Personal information
- Born: 2 May 2002 (age 23) Gosford, New South Wales, Australia
- Height: 187 cm (6 ft 2 in)
- Weight: 86 kg (13 st 8 lb)

Playing information
- Position: Halfback, Five-eighth
Club
| Years | Team | Pld | T | G | FG | P |
| 2023 | Newcastle Knights | 1 | 0 | 0 | 0 | 0 |
| 2024 | Toulouse Olympique | 27 | 12 | 21 | 0 | 90 |
|  | Total | 28 | 12 | 21 | 0 | 90 |
- Source: As of 30 July 2025

= Ryan Rivett (rugby league) =

Australian league rugby player

Ryan Rivett (born 2 May 2002) is an Australian professional rugby league footballer who currently plays for Mackay Cutters in the Queensland Cup. His positions are and .

He previously played for the Newcastle Knights in the National Rugby League and Toulouse Olympique in the Betfred Championship.

==Background==
Born in Gosford, New South Wales, Rivett moved to the Gold Coast, Queensland as a youngster and played his junior rugby league for the Burleigh Bears, before being signed by the Cronulla-Sutherland Sharks.

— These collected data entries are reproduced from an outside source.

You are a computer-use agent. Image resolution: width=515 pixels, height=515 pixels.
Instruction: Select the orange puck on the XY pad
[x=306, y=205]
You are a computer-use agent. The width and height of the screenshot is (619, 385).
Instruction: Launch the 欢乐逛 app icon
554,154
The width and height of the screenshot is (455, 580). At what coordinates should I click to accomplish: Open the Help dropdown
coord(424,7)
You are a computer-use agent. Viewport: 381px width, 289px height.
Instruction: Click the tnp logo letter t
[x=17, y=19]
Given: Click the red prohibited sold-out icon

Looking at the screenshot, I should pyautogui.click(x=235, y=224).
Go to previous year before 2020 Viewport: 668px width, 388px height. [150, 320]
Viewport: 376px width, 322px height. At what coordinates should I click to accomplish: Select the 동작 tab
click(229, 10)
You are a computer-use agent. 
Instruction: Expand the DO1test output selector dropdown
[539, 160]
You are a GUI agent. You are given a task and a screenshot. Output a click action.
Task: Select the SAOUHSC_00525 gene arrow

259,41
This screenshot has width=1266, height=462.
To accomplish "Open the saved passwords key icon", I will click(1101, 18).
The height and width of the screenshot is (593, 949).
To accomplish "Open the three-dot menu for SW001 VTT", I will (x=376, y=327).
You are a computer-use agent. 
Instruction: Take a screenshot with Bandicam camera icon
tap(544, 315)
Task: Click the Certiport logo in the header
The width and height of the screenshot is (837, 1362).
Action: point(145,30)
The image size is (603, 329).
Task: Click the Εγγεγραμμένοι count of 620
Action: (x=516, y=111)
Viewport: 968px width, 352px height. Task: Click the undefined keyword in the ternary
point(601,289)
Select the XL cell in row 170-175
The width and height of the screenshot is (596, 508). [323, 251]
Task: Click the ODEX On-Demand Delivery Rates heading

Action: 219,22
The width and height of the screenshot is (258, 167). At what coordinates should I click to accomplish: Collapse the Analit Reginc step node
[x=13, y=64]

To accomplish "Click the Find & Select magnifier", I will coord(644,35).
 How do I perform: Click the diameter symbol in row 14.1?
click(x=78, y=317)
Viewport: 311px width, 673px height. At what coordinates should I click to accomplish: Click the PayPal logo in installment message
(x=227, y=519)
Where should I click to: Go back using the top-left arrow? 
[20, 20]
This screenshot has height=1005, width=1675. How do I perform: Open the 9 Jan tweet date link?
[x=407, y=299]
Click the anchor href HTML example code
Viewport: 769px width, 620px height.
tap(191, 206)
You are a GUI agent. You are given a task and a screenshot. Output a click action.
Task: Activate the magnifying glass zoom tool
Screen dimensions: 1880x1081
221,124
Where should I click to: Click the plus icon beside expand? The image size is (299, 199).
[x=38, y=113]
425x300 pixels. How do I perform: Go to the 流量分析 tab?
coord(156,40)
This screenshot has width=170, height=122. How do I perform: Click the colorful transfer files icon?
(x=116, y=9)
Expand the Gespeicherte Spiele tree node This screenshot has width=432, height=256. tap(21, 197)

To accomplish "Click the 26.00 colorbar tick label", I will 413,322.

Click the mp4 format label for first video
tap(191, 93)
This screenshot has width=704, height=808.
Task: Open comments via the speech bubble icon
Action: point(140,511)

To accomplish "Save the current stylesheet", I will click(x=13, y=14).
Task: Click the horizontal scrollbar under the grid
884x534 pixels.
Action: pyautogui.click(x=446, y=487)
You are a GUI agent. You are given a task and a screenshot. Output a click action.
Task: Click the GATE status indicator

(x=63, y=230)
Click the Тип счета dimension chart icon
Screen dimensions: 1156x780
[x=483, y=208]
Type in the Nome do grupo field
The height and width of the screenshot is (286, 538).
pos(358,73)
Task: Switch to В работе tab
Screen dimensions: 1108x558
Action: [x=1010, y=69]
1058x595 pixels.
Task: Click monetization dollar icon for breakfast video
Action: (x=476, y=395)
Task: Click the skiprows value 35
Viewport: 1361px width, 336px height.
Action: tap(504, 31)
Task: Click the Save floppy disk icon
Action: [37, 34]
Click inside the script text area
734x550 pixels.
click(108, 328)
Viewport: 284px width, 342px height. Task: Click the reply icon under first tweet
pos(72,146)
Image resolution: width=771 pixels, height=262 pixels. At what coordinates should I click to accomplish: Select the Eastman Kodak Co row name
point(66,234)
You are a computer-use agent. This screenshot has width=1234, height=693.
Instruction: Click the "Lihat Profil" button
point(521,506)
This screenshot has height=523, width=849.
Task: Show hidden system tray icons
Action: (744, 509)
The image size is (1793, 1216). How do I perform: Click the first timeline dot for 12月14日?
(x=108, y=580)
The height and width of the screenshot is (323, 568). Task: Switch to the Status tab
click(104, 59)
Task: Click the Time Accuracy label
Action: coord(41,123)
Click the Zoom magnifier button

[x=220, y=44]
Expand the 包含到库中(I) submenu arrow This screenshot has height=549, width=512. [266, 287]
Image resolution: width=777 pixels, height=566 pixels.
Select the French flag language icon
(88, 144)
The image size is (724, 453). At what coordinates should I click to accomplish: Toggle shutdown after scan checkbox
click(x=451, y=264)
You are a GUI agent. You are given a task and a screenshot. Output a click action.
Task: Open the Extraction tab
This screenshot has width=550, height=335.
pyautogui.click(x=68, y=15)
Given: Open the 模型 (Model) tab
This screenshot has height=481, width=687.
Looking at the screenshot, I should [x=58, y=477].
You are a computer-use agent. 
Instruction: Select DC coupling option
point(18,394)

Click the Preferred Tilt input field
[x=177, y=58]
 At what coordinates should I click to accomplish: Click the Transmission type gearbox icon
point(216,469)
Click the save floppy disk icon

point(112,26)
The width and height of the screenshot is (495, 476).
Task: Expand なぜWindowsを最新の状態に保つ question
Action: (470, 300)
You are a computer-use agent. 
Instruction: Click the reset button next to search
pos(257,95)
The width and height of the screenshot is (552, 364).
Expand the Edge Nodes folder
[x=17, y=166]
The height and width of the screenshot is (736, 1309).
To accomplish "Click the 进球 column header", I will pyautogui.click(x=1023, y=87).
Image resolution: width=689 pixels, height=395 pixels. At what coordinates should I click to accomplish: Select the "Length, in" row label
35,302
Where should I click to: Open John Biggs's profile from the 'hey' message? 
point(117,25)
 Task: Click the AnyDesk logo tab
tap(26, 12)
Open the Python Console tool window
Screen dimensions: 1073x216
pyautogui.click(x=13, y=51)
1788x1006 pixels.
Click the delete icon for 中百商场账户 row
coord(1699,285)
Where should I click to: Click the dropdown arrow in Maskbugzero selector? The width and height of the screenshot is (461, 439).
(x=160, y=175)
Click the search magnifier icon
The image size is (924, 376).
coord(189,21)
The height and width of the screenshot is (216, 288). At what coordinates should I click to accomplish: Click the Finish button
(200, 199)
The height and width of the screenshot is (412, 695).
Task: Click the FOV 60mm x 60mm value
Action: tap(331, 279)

He is of Indigenous Australian descent.

==Playing career==

===Early years===
Rivett played for the Cronulla-Sutherland Sharks' S. G. Ball Cup team in 2021, and the Jersey Flegg Cup team in 2022.

===2023===
In 2023, Rivett joined the Newcastle Knights and trained with the NRL side during the pre-season, also playing in a trial match against his former club Cronulla. In round 3 of the 2023 NRL season, he made his first grade debut for Newcastle against the Dolphins.

===2024===
In 2024, Rivett signed a 2-year contract with French club Toulouse Olympique after gaining a release from his Knights contract.

===2025===
In 2025, Rivett returned to Australia, joining the Mackay Cutters in the Queensland Cup. In February, he played in a pre-season trial for the North Queensland Cowboys and during the season was named in several of their 21-man squads.